こうした「実を捨てて名を取る」だけ民主国家は、実体性、公平性、功利性の協和を重んじる公共判断からは程遠い。
政治的自由とはある種の高貴さを意味するものであって、それが無ければ民主主義など成立するはずもなかろう。
民主制を絶対の宗教善として観念的に信仰することは、実体としての民主主義を殺すだけのことでしかない。
民主制権威主義社会においては、誰が意思決定を行うかのみが重んじられ、何をするかがまるで問われない。
これは、個々人が自らの意思で実体に対して狙いを定める意識を完全に抹殺するだけのものだ。

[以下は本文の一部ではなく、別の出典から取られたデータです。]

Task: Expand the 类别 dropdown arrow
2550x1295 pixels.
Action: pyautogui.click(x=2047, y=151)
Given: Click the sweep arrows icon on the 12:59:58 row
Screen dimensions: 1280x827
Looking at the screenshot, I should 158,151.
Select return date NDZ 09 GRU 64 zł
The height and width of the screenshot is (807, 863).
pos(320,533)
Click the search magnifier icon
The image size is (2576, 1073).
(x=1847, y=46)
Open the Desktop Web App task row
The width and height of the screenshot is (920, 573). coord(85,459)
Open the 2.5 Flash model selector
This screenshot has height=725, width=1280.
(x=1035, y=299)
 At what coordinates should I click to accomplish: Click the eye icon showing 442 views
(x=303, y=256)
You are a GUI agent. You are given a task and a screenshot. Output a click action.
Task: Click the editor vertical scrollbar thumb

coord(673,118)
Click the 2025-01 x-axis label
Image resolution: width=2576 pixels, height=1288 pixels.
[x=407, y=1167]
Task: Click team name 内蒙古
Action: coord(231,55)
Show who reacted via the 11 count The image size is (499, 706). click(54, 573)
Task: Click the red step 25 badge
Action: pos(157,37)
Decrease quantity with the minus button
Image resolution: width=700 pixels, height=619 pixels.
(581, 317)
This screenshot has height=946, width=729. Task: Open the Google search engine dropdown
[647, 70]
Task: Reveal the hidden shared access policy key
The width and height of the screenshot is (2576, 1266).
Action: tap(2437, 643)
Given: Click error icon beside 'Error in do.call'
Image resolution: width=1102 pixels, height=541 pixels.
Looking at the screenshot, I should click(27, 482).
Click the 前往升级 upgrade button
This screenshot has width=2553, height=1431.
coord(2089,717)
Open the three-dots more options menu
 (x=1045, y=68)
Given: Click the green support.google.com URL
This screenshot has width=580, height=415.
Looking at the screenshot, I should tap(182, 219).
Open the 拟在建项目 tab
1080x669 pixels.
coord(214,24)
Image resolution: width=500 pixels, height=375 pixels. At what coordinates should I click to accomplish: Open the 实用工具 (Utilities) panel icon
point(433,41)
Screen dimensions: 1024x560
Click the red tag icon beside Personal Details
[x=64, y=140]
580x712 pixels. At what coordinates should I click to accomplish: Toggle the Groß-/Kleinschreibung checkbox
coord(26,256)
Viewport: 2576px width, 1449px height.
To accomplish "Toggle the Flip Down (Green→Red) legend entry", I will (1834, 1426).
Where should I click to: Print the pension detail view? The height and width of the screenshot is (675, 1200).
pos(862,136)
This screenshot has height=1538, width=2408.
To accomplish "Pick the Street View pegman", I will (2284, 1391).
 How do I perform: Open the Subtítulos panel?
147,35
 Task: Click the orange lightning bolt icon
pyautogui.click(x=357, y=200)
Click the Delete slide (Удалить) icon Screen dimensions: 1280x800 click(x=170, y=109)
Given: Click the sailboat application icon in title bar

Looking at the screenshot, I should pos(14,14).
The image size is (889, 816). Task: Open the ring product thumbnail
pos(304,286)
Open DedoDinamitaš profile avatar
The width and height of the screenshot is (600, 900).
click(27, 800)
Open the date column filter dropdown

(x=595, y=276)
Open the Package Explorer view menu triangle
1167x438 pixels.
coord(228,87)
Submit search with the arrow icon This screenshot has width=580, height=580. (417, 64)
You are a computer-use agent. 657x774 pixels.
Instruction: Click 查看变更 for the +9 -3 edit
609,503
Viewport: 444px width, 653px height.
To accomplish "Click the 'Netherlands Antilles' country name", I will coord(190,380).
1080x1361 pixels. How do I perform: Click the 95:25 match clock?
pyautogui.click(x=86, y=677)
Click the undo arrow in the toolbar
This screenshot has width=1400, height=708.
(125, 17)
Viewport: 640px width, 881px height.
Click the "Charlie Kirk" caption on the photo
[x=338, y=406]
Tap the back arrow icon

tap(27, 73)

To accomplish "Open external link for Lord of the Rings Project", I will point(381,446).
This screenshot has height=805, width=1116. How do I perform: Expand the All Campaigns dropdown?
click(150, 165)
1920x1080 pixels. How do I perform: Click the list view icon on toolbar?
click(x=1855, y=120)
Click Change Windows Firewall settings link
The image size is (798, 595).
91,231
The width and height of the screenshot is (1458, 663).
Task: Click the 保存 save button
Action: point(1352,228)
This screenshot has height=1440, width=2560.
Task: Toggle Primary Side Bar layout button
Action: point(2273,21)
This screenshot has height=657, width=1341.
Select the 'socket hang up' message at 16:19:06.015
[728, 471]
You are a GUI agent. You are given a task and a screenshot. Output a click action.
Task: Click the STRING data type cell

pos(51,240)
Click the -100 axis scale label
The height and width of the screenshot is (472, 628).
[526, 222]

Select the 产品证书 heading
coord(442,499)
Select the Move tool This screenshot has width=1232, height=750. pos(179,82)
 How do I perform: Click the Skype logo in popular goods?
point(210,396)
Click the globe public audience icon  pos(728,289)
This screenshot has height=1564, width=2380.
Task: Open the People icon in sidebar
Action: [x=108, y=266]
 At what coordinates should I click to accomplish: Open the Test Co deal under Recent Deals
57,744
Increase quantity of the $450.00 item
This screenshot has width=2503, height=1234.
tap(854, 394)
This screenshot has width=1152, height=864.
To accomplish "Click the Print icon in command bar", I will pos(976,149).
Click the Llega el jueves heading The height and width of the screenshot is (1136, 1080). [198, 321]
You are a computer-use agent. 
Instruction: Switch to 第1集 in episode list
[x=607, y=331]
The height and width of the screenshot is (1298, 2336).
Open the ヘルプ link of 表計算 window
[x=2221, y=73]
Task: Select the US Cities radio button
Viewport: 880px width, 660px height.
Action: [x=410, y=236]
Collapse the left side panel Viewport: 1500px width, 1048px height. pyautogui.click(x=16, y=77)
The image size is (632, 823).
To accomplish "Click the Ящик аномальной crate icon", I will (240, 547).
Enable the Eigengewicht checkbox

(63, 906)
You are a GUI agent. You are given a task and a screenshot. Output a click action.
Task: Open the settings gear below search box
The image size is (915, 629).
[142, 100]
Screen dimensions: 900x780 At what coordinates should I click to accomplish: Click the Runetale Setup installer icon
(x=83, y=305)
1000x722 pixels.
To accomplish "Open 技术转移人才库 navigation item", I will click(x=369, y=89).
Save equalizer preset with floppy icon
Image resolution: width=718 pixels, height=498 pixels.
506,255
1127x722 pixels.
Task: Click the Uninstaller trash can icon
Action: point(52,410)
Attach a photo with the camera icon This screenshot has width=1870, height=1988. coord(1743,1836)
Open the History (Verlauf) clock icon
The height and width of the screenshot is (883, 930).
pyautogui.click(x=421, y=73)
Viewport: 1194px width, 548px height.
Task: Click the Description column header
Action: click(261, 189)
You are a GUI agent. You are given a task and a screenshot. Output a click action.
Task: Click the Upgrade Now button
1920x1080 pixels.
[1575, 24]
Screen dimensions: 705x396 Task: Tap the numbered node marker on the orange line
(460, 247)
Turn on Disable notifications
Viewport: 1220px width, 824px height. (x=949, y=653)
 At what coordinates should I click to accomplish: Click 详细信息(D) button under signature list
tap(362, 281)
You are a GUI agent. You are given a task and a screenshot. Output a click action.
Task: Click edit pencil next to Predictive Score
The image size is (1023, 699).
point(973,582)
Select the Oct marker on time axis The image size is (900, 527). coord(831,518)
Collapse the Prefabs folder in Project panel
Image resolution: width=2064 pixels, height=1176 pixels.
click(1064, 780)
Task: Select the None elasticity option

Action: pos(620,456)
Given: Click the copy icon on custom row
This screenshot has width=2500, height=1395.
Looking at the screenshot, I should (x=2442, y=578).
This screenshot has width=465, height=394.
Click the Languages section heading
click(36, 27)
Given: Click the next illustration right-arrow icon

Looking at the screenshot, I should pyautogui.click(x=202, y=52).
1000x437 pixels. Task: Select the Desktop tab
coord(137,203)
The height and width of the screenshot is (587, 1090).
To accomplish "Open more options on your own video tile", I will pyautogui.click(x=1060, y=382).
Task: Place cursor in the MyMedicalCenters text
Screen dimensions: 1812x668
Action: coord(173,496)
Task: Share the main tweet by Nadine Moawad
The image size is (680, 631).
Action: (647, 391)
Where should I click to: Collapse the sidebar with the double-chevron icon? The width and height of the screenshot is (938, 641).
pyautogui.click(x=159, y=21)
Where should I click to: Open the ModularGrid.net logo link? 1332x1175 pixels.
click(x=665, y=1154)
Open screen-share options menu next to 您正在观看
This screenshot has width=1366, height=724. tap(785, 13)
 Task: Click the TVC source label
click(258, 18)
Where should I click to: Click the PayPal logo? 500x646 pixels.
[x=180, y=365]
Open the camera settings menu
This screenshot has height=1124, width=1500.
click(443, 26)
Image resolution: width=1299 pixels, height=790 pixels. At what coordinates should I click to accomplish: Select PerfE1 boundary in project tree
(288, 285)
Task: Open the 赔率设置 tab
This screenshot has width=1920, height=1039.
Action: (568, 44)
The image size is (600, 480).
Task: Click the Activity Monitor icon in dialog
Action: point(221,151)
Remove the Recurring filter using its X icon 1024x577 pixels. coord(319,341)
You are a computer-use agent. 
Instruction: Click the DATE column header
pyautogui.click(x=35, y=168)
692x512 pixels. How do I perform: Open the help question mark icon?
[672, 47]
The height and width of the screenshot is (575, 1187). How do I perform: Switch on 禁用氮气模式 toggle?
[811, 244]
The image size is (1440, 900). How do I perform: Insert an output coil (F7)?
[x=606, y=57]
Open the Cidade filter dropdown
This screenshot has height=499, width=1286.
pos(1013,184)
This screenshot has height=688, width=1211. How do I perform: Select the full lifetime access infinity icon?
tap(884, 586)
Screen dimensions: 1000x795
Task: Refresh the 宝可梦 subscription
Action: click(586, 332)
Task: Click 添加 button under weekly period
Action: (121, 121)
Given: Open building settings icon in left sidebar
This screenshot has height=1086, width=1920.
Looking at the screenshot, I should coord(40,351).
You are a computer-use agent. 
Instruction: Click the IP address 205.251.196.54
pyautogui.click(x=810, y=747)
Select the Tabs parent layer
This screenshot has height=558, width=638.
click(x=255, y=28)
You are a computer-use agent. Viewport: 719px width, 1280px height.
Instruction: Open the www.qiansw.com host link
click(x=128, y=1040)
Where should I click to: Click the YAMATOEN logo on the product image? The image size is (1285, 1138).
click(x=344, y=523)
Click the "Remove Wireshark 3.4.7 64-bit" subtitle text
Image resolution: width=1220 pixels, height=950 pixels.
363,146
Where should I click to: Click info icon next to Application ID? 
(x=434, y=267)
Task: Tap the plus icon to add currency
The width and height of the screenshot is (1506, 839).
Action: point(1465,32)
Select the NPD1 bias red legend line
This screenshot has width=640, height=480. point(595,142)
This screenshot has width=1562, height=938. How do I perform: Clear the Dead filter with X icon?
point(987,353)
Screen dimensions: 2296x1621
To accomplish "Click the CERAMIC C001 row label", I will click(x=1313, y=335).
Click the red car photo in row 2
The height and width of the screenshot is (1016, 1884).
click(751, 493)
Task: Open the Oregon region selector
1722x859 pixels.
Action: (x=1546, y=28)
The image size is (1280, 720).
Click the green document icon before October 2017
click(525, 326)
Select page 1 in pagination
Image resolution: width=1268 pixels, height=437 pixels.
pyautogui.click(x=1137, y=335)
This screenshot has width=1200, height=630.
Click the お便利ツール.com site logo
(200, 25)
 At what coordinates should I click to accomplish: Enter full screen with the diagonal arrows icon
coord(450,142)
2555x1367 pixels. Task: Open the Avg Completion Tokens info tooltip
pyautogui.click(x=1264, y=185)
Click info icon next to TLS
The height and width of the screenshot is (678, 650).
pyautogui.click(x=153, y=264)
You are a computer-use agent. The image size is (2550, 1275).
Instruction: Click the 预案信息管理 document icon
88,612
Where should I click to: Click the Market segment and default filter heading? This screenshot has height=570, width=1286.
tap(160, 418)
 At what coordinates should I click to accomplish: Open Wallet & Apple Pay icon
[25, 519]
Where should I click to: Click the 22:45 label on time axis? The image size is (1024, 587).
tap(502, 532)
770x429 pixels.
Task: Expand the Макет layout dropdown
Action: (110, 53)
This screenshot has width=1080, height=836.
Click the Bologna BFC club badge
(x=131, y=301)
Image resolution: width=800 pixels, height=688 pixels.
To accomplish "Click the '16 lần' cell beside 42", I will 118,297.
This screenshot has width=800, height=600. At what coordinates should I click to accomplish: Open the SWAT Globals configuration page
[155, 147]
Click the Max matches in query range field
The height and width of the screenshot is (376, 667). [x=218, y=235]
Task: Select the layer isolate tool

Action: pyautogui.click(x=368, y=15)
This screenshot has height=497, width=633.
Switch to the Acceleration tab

オルテガは、「大衆の反逆」で、公共判断を志向せず、自分達の気分が許すかどうかでしかものごとを考えていない存在が大衆であると説明していた。
実体結果やら公共性ではなくて、観念妄想と己の気分でしか判断できないならば、対話など成立するわけがない。
民主主義抜きの民主制は、政治権力の主体ではなくて宗教権威の主体が民主化されただけのものに過ぎず、権威の恣意性と印象操作と個人利益主義で全てが動かされることになる。
宗教というものは信者の数を増やさなければ維持できないものであって、民主制によって成立する権威主義の一つの典型例であると言えるだろう。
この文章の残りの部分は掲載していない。